De un tiempo a esta parte a mi mente viene con más frecuencia de la deseada, y como si de un refrán recurrente se tratara, la paradoja de la tolerancia. Pertenezco a la generación llamada ‘millennial’, aquella que creció reconfortada por la seguridad de la democracia, de la libertad y en una burbuja de felicidad que nos hacía pensar que el Estado de Bienestar y esa democracia eran un derecho consolidado.
La aparición de la COVID-19 ha venido a romper nuestras burbujas, a tambalear nuestras certezas y a reformular nuestras vidas. En este contexto, y para aquellos que pensamos firmemente que la vida es política, la entrada en escena de la ultraderecha hace que a diario me acuerde del filósofo austriaco Karl Popper.
Es como aquella película de Bill Murray, «El día de la marmota». En el microclima del confinamiento, la misma realidad se reproduce día tras día. El mismo escenario, los mismos actores, las mismas mentiras y un mismo pensamiento me aborda: «¿Si una sociedad es ilimitadamente tolerante, su capacidad de ser tolerante finalmente será reducida o destruida por los intolerantes?»

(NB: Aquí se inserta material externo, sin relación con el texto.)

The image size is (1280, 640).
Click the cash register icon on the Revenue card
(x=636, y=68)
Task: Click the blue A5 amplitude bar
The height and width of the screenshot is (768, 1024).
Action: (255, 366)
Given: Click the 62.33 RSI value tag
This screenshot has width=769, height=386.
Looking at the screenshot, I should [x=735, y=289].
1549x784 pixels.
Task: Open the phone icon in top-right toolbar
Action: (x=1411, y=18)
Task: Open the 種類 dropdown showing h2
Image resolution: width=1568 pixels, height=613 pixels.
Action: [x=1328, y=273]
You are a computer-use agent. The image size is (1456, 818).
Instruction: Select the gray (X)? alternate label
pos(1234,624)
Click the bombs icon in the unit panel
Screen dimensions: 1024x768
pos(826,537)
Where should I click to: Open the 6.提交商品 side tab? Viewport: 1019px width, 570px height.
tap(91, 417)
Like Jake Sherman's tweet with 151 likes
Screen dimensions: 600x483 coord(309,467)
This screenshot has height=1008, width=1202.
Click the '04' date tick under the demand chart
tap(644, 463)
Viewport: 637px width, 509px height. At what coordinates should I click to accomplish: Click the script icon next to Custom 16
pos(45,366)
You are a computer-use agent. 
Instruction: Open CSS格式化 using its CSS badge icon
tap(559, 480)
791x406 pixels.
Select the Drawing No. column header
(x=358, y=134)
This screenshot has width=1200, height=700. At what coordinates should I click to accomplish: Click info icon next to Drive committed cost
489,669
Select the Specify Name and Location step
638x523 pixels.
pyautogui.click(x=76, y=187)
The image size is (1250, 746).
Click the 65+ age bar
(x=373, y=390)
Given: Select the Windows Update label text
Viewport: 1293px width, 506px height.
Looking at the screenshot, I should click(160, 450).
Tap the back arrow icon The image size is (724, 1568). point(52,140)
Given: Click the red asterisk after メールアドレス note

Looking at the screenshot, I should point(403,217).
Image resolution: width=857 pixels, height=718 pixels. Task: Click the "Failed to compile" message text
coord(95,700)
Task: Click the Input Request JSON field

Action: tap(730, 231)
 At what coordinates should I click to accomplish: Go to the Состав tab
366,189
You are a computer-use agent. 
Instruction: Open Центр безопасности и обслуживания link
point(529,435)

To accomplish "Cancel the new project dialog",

La libertad de expresión es el derecho a buscar, a recibir, a impartir y a difundir información. Incluye a cualquier medio, ya sea oral, escrito, internet y redes, prensa, formas artísticas… Sin embargo, como principio general la libertad de expresión no puede limitar el derecho al honor y a la reputación de los demás, no puede causar daños a otros y, por lo tanto, las injusticias que día a día aparecen como esa marmota que sale de la madriguera no pueden quedar impunes, ni ante la justicia, ni ante la sociedad.
Límite
En la vida, como en la política no todo vale, hay un límite. La mentira y la difamación son moralmente inaceptables por los daños que causan a las personas y por el especial peligro que en momentos de crisis sanitaria implican. No es tolerable que se arrojen bulos como el que esparce semillas a voleo sin mirar dónde caen, ni dónde germinan. Es un trabajo, además de poco productivo, altamente dañino para nuestra convivencia y para la democracia que tantas bocas patriotas llena en balde.
La rutina
Acepto, como todos los ciudadanos de este país, mi particular día de la marmota en ese microclima del confinamiento: teletrabajando a la par que mueves las lentejas y enseñas a tus hijas las reglas ortográficas; saliendo al balcón a las ocho de la tarde a aplaudir a los héroes con bata; celebrando cumpleaños virtuales; abrazando a mi familia con el corazón pixelado por la imagen a través del móvil… Sí, esto lo acepto. A esto me acostumbro porque es temporal, porque la finalidad es ganar la batalla al virus y porque no hay mal que cien años dure.
Crítica y oposición
Acepto la oposición y la crítica porque es lógica, natural y necesaria para la salud democrática. Pero lo que no acepto, a lo que no estoy dispuesta a acostumbrarme es a invocar a Karl Popper cada día, ni a plantearme cada mañana si para mantener una sociedad tolerante, la sociedad tiene que ser intolerante.
Porque el mundo necesita paz permanente y buena voluntad perdurable, sé que tarde o temprano saldrá el sol y el arcoíris, que tanto hemos pintado en estos duros días, brillará con fuerza. De la misma manera que estoy convencida que la razón terminará combatiendo la intolerancia y que el respeto y la humanidad terminarán imponiéndose a la difamación y la calumnia.